Wednesday, December 08, 2010

Frozen perspective

Riding provides me with a rich conversation with myself.  Sub-freezing morning commutes provide a heightened sense of introspection and contemplation.  Thus, my commute this morning was a meditation on the philosophy of self inflicted pain in bike racing.

Now before you go thinking that I am a masochist or that this is about suffering, stop.  I'm talking about the pain of effort, the pain of driving yourself to the limit of your capability and then going a little beyond.  The quest for "a little bit faster" is never ending in bike racing.

I had some wonderfully insightful thoughts on this idea while I was bundled up and riding to work in the 18 degree morning, watching a beautiful sunrise sky of peach and fuchsia.  To me, the purest moments of my life, the things that make me feel quintessentially alive with the animalness of being are the flow state moments that come on the bike.  That moment when you are pure effort, when vision narrows to a tunnel and your self talk is coldly clinical in its analysis of the moment.  That strung together series of moments when nothing in the world matters but what you are doing right then, is the essence of bike racing.
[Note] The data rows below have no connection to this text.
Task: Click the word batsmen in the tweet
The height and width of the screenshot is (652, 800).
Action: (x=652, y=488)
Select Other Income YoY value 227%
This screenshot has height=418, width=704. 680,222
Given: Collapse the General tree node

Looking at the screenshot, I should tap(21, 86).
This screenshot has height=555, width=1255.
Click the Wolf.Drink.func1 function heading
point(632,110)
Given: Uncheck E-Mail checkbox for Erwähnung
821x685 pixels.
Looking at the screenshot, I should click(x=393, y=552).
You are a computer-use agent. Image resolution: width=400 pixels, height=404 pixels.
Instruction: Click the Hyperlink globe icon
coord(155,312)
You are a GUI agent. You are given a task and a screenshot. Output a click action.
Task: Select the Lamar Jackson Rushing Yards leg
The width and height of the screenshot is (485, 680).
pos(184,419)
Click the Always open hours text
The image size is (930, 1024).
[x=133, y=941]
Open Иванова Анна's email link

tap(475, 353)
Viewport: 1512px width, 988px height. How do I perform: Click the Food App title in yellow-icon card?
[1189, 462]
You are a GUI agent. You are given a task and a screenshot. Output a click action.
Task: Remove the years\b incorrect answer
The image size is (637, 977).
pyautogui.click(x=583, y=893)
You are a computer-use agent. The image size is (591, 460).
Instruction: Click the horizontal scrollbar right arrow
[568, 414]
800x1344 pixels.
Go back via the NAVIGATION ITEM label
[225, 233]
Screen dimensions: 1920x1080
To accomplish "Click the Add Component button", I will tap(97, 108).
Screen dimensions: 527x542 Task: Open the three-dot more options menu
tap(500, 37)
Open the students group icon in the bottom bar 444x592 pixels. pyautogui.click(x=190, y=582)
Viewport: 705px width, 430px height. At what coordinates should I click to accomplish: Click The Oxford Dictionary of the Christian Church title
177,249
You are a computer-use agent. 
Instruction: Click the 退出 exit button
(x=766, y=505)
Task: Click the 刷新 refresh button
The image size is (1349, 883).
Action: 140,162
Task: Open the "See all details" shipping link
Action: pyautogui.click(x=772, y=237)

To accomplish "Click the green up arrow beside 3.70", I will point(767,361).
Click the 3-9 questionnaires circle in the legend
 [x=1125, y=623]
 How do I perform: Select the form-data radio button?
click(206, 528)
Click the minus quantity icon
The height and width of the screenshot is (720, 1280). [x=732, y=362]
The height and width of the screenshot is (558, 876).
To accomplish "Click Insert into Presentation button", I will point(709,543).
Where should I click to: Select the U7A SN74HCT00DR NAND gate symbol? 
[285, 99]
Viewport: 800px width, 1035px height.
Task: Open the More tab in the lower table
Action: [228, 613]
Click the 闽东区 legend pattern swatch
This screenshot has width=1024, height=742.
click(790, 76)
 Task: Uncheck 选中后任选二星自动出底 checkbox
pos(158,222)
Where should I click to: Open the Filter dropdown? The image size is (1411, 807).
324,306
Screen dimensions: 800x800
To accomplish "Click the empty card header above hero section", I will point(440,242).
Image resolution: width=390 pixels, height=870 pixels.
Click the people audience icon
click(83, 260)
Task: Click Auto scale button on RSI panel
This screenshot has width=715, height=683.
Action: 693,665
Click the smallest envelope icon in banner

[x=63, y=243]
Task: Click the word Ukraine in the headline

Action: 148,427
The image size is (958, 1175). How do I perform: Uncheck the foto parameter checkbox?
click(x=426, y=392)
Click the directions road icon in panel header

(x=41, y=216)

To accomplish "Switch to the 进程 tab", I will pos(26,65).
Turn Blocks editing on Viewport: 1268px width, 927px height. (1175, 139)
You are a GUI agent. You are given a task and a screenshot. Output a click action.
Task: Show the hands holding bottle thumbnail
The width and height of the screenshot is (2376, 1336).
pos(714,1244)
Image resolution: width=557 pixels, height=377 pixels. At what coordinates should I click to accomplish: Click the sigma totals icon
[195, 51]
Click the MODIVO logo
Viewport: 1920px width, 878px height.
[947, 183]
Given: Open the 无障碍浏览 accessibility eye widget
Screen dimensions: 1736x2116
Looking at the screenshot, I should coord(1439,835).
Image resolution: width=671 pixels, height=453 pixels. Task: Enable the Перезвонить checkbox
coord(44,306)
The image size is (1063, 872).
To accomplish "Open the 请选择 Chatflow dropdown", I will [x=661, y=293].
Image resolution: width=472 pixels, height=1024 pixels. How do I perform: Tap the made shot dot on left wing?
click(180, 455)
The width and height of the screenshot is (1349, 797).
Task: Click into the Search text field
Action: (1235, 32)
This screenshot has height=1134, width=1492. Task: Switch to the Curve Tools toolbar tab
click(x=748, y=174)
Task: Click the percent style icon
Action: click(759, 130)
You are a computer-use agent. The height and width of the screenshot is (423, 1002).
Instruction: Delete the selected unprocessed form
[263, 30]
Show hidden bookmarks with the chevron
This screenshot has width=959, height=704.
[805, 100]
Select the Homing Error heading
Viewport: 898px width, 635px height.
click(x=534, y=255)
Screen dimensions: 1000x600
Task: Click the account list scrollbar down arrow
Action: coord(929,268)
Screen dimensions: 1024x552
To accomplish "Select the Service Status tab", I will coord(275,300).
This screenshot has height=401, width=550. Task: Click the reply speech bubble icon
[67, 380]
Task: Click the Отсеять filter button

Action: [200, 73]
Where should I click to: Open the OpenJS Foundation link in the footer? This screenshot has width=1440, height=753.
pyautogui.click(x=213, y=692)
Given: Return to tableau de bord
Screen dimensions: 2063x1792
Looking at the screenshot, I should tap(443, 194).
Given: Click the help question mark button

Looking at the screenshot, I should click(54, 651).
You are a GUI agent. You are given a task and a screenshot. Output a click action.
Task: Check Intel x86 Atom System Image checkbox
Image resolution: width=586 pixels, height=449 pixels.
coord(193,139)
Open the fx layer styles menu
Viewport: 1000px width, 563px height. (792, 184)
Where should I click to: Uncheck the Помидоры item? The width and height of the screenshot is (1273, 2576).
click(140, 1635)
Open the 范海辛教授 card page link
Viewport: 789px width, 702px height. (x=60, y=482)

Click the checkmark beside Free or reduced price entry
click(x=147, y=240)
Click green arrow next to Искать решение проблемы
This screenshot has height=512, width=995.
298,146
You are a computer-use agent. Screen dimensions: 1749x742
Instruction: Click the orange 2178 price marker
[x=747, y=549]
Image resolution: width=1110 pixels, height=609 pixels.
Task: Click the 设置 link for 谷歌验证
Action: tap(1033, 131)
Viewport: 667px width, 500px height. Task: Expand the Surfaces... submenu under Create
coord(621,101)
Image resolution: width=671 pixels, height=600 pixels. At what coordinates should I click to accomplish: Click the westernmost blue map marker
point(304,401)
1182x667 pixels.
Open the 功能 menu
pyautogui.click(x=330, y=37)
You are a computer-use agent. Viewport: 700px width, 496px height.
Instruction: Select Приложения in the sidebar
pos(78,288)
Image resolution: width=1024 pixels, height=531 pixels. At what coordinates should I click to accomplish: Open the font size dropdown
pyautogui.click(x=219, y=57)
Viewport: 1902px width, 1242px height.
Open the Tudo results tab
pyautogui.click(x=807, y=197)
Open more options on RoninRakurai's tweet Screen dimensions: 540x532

This season of 'cross has been my brink season, my hover season. I hover just inside or just outside the top ten.  I ride in a no man's land of solo effort; passing some, being passed by others.  This past weekend in Statesville, I had a large group chasing me the whole race.  45 minutes of being pursued.  Somebody would pass me and I would pass them back and never see them again.  This went on for 4 laps.  After I get past the start of the race (where I use positive visualization to see myself riding through everyone to get a good start, finding the holes in the chaos), after I burn through the smoke and mirrors (let's face it, my only training right now is commuting, so I gotta rely on muscle memory and fakery as much as possible), I settle down to the hard task of digging deep and pushing every ounce of effort out of myself.  I have to admit - I love every moment of it.